Task to complete – Count up every line of the data in which "computer" occurs. The reply is one number and nothing more.

The input –
=-=-=-=-=
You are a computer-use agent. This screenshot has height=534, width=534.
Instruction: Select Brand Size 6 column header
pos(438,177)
=-=-=-=-=
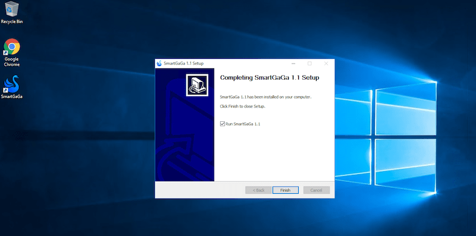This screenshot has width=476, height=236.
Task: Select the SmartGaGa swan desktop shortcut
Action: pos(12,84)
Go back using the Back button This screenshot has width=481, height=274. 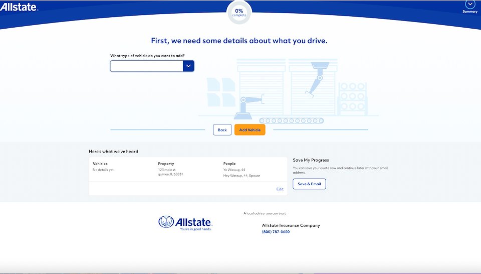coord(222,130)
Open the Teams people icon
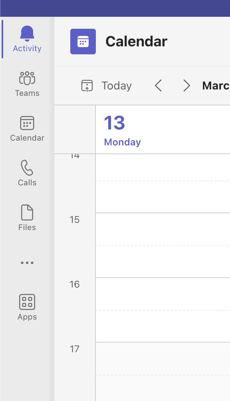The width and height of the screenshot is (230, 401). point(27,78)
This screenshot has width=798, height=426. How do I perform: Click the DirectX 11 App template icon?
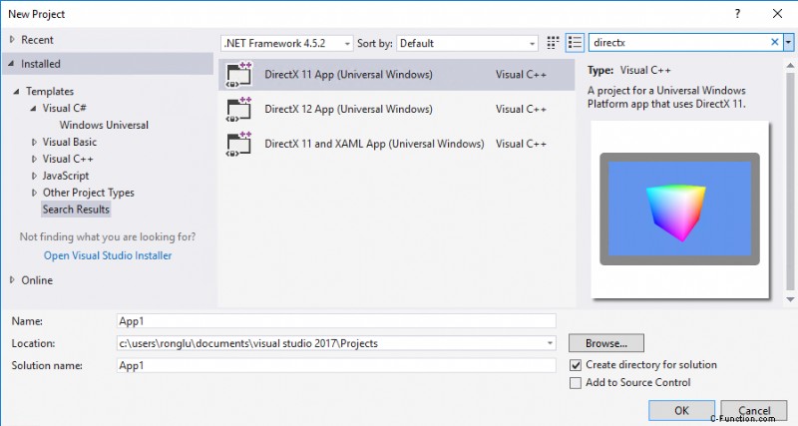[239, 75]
=-=-=-=-=
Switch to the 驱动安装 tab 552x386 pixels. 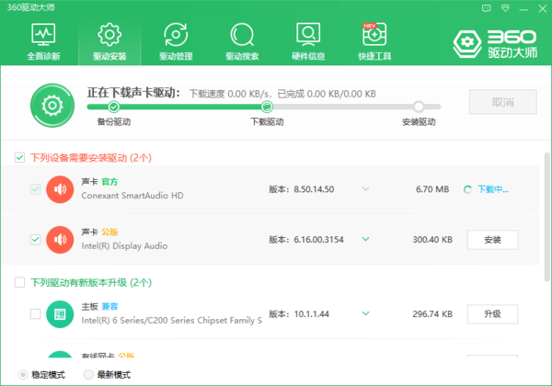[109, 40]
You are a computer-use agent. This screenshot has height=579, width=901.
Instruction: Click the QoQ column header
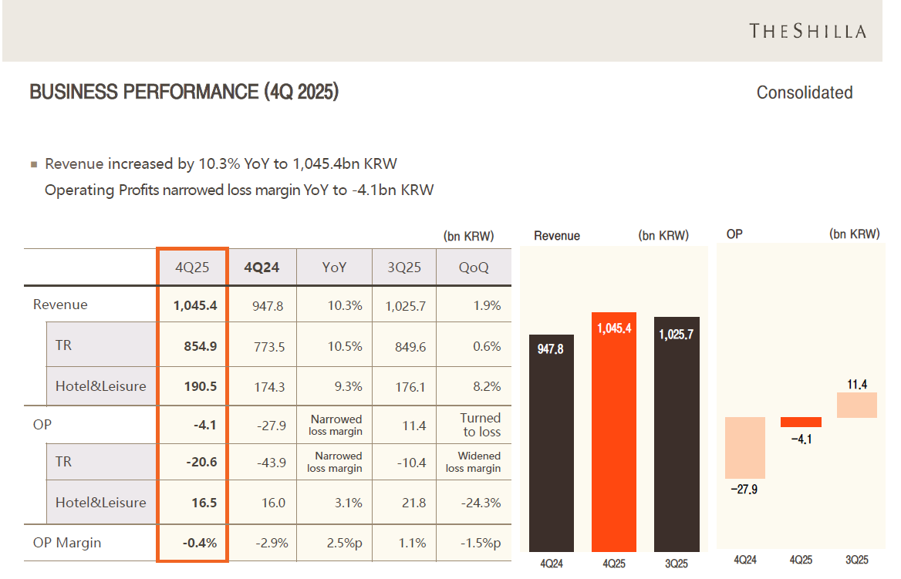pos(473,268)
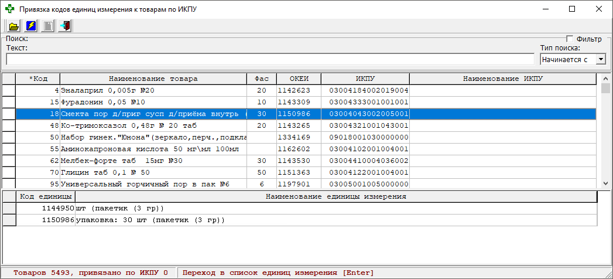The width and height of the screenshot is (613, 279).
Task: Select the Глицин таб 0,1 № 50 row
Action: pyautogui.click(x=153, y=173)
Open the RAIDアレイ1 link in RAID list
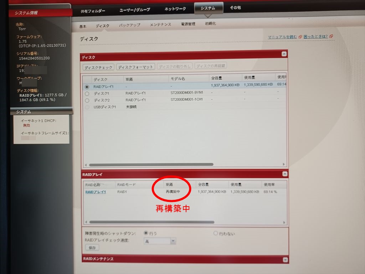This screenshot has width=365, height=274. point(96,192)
=-=-=-=-=
Answer for the task – 2